-- start Text excerpt --

7. **Find the Vertices**: The vertices are the points where the hyperbola "bends." For a vertical hyperbola, they are $a$ units above and below the center. So, they are $(h, k \pm a)$.
Vertices: $(-2, -4 \pm \sqrt{6})$.
That's $(-2, -4 + \sqrt{6})$ and $(-2, -4 - \sqrt{6})$.

8. **Find the Foci**: The foci are special points inside the curves. To find them, we use the formula $c^2 = a^2 + b^2$.
$c^2 = 6 + 5 = 11$
So, $c = \sqrt{11}$.
For a vertical hyperbola, the foci are $c$ units above and below the center: $(h, k \pm c)$.
Foci: $(-2, -4 \pm \sqrt{11})$.
That's $(-2, -4 + \sqrt{11})$ and $(-2, -4 - \sqrt{11})$.

9. **Find the Asymptotes**: These are diagonal lines that the hyperbola gets closer and closer to but never touches. For a vertical hyperbola, the equations are $y - k = \pm \frac{a}{b}(x - h)$.
$y - (-4) = \pm \frac{\sqrt{6}}{\sqrt{5}}(x - (-2))$
$y + 4 = \pm \frac{\sqrt{6}\sqrt{5}}{5}(x + 2)$ (I multiplied by $\sqrt{5}/\sqrt{5}$ to clean up the fraction)

-- end Text excerpt --

▶ _Required task A_
In the rows, replace each "button" with "control" within the part that opens with the line containing "Where should I click to: Click the Sign" and closes with the line containing "[x=684, y=201]". Give back only that part, with nothing else changed.

-- start Entries supplied --

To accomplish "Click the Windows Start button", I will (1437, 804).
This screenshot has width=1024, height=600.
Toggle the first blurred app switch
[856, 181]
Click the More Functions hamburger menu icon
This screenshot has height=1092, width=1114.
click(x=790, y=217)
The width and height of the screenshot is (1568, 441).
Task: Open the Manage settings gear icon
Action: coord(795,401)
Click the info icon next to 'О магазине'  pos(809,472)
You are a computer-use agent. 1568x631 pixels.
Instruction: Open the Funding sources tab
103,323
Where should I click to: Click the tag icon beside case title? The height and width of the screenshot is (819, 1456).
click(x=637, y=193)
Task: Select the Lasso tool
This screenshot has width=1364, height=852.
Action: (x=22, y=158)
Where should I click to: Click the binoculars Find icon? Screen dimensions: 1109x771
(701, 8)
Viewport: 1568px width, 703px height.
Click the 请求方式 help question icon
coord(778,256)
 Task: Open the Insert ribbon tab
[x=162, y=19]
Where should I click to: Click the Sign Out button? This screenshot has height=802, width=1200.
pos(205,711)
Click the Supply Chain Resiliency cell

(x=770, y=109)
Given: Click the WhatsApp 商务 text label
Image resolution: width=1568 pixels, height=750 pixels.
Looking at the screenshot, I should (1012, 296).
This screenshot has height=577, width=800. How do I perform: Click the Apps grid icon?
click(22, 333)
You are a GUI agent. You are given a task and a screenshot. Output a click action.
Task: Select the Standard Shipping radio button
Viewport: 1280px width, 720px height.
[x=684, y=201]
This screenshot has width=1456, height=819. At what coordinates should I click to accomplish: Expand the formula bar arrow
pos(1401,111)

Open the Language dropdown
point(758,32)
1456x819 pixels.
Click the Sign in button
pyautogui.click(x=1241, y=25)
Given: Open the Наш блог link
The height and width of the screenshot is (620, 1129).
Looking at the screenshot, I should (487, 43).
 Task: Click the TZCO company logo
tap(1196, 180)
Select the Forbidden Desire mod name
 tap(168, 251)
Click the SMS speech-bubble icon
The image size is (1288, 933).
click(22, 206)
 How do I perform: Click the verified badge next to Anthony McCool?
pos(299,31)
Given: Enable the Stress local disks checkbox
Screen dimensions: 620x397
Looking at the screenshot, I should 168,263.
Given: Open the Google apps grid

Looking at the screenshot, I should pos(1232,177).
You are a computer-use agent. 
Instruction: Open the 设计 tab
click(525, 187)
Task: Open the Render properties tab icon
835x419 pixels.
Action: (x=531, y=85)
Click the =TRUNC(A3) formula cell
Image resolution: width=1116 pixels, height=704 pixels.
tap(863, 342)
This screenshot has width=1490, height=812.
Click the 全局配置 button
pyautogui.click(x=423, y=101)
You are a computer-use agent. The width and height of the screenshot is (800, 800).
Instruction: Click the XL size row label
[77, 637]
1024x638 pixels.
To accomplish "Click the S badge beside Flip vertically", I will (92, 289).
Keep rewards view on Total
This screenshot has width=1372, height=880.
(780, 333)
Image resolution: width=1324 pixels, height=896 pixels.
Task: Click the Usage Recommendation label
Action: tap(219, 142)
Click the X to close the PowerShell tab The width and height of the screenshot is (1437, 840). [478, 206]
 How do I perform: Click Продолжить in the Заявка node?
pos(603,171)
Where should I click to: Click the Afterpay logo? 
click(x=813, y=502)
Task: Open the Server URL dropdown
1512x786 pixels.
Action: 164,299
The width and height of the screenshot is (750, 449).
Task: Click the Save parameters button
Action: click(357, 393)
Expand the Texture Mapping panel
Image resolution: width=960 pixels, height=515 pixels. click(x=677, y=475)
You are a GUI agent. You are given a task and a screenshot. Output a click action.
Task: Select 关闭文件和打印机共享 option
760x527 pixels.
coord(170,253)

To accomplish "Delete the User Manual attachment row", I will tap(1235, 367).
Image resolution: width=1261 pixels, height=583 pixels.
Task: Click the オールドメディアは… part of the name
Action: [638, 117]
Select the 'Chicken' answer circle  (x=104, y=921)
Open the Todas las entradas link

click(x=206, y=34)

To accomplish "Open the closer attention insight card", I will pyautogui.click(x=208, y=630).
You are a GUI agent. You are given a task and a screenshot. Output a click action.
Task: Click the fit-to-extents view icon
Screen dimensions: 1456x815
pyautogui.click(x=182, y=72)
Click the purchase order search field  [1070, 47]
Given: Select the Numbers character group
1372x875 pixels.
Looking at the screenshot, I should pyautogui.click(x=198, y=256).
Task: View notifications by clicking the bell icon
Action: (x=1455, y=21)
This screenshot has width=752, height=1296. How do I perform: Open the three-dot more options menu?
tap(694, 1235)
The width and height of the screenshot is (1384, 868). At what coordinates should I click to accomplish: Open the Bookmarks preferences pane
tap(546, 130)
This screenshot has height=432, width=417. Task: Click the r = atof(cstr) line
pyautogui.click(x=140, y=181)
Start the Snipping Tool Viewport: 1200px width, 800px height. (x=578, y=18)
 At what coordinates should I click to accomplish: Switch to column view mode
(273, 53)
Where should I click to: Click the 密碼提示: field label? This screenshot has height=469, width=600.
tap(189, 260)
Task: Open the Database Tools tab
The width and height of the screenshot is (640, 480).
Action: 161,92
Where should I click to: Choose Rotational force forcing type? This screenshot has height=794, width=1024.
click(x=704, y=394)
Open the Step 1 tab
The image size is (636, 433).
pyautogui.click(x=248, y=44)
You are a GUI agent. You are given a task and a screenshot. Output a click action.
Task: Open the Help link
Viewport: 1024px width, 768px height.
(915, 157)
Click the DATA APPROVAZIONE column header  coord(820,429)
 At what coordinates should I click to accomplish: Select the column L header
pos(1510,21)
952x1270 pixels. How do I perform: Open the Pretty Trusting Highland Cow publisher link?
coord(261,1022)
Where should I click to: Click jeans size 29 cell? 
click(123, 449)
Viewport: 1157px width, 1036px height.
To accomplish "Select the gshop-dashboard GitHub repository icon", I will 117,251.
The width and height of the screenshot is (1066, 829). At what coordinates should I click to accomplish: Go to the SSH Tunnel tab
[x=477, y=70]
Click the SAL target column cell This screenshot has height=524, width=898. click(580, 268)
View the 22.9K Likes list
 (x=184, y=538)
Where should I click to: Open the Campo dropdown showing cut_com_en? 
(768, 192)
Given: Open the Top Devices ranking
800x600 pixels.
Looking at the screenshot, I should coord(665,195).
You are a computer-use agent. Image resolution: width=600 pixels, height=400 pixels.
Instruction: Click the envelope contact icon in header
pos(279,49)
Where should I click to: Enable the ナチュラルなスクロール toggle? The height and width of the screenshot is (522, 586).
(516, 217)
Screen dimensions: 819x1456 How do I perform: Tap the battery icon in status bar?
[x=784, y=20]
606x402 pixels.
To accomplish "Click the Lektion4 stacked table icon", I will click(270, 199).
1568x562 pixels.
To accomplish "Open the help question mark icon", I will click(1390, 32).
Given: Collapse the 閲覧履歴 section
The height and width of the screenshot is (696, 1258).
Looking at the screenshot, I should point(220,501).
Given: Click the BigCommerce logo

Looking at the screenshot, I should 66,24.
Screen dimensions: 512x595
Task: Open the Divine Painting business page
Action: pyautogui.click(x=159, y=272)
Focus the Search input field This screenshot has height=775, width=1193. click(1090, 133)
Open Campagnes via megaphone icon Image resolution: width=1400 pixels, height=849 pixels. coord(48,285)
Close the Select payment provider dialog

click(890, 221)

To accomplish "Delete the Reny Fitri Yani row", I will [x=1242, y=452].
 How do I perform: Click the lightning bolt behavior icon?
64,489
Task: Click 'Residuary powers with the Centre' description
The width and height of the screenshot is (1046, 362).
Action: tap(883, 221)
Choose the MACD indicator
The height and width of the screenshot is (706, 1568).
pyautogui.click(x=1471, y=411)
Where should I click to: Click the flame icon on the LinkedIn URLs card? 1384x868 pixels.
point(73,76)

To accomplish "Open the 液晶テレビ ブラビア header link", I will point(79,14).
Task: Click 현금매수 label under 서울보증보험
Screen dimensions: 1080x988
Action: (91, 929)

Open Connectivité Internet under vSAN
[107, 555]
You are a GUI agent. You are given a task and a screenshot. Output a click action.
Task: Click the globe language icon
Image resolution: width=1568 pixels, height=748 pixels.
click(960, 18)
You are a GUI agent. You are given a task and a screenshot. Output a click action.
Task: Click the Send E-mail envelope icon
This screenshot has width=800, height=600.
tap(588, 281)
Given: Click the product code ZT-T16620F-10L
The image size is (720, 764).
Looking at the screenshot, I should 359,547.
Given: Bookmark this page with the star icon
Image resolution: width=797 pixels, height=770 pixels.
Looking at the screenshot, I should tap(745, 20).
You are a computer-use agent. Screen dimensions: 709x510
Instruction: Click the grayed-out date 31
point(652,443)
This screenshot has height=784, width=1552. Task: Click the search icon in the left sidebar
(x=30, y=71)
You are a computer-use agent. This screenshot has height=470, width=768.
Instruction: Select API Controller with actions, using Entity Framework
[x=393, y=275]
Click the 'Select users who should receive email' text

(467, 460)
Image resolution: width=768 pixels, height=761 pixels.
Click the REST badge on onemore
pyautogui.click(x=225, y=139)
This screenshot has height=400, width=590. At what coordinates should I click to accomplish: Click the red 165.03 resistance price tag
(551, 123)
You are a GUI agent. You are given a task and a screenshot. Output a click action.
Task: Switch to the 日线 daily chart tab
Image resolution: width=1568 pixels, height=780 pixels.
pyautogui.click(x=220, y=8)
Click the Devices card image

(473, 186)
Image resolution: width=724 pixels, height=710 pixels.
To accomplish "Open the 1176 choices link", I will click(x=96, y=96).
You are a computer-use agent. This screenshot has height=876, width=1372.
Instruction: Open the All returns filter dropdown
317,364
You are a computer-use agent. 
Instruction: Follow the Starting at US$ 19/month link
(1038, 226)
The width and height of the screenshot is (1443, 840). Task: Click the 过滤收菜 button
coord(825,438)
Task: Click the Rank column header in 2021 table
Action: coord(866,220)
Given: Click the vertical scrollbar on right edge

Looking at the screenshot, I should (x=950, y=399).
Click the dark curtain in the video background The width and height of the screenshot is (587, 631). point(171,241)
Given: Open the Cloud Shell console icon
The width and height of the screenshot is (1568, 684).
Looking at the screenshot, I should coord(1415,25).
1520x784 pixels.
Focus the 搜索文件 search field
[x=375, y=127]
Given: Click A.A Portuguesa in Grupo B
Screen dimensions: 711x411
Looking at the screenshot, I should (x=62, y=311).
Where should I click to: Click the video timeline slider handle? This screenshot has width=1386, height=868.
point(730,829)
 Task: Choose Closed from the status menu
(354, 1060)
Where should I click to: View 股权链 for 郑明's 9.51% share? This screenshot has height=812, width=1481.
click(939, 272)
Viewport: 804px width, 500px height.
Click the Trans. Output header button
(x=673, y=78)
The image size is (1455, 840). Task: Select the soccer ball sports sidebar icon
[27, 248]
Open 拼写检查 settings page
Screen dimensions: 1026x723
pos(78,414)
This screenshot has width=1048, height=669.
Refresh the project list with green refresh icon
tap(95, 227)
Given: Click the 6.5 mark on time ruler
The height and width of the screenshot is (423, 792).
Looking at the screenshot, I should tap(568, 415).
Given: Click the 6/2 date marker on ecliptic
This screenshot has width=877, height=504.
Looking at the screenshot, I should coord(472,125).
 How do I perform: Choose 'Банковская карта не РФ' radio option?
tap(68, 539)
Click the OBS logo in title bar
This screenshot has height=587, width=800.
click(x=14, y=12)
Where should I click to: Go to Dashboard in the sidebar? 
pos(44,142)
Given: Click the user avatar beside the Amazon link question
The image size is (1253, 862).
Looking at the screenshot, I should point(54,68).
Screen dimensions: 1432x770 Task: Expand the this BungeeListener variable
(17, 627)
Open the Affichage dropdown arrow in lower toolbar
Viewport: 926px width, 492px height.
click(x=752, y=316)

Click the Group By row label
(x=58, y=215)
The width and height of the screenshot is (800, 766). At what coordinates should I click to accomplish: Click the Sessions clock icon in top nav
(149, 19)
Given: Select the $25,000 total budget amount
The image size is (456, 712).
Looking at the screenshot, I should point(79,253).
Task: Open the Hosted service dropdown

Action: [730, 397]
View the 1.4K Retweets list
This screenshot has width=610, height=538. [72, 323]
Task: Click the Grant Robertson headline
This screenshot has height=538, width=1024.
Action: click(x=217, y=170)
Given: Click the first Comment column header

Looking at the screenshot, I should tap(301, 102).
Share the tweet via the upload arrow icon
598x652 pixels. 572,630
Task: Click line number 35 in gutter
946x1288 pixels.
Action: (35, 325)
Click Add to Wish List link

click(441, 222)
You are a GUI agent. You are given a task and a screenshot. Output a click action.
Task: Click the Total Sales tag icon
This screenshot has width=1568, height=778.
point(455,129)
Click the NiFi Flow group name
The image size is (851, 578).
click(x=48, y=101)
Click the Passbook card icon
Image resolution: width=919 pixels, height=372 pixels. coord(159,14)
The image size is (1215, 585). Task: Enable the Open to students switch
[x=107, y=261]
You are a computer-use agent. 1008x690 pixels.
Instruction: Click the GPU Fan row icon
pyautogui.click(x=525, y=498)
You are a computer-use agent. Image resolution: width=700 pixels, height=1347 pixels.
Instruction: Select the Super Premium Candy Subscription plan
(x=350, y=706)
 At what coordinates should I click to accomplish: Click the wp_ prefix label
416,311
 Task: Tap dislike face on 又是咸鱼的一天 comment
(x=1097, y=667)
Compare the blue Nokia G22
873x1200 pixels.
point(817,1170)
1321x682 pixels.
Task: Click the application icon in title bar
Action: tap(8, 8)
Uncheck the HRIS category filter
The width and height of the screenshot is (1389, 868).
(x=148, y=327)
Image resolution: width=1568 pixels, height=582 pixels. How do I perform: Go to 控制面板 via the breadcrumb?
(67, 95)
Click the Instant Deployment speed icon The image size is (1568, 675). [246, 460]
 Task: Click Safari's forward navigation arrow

-- end Entries supplied --

▶ _Required task B_
Return the whole hyperbola text, word for word and unchanged.

▶ _Full response A_
Where should I click to: Click the Sign Out control? This screenshot has height=802, width=1200.
pos(205,711)
Click the Supply Chain Resiliency cell

(x=770, y=109)
Given: Click the WhatsApp 商务 text label
Image resolution: width=1568 pixels, height=750 pixels.
Looking at the screenshot, I should (1012, 296).
This screenshot has height=577, width=800. How do I perform: Click the Apps grid icon?
click(22, 333)
You are a GUI agent. You are given a task and a screenshot. Output a click action.
Task: Select the Standard Shipping radio control
Viewport: 1280px width, 720px height.
[x=684, y=201]

▶ _Full response B_
7. **Find the Vertices**: The vertices are the points where the hyperbola "bends." For a vertical hyperbola, they are $a$ units above and below the center. So, they are $(h, k \pm a)$.
Vertices: $(-2, -4 \pm \sqrt{6})$.
That's $(-2, -4 + \sqrt{6})$ and $(-2, -4 - \sqrt{6})$.

8. **Find the Foci**: The foci are special points inside the curves. To find them, we use the formula $c^2 = a^2 + b^2$.
$c^2 = 6 + 5 = 11$
So, $c = \sqrt{11}$.
For a vertical hyperbola, the foci are $c$ units above and below the center: $(h, k \pm c)$.
Foci: $(-2, -4 \pm \sqrt{11})$.
That's $(-2, -4 + \sqrt{11})$ and $(-2, -4 - \sqrt{11})$.

9. **Find the Asymptotes**: These are diagonal lines that the hyperbola gets closer and closer to but never touches. For a vertical hyperbola, the equations are $y - k = \pm \frac{a}{b}(x - h)$.
$y - (-4) = \pm \frac{\sqrt{6}}{\sqrt{5}}(x - (-2))$
$y + 4 = \pm \frac{\sqrt{6}\sqrt{5}}{5}(x + 2)$ (I multiplied by $\sqrt{5}/\sqrt{5}$ to clean up the fraction)